Answer

**step1** Understanding the problem type

The problem asks to expand and simplify the expression $$(3x+2)^{2}-(x+4)(x-3)$$. This expression contains variables (specifically, $$x$$), exponents applied to expressions involving variables, and the multiplication of algebraic terms (binomials). It then requires combining these terms.

**step2** Assessing compliance with educational level constraints

As a mathematician, I adhere to the specified educational standards, which for this task are Common Core standards from Grade K to Grade 5. The guidelines explicitly state: "Do not use methods beyond elementary school level (e.g., avoid using algebraic equations to solve problems)." Elementary school mathematics (Kindergarten through Grade 5) primarily focuses on arithmetic operations with whole numbers, fractions, and decimals, basic place value, foundational geometry, and measurement.
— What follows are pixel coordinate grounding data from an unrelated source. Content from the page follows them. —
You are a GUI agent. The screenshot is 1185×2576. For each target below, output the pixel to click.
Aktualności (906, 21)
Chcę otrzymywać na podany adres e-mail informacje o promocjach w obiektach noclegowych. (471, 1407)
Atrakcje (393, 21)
It does not introduce abstract variables like $$x$$ in algebraic expressions, nor does it cover concepts such as expanding binomials (e.g., $$(3x+2)^{2}$$ or $$(x+4)(x-3)$$) or combining like terms involving variables.

**step3** Conclusion on problem solvability within constraints

The mathematical operations required to solve this problem, such as the distributive property in the context of polynomial multiplication and the manipulation of terms containing variables and their powers, are fundamental concepts in algebra, which is typically taught in middle school or high school. Since these methods are beyond the elementary school level (K-5), I cannot provide a step-by-step solution to this problem while strictly adhering to the given constraints.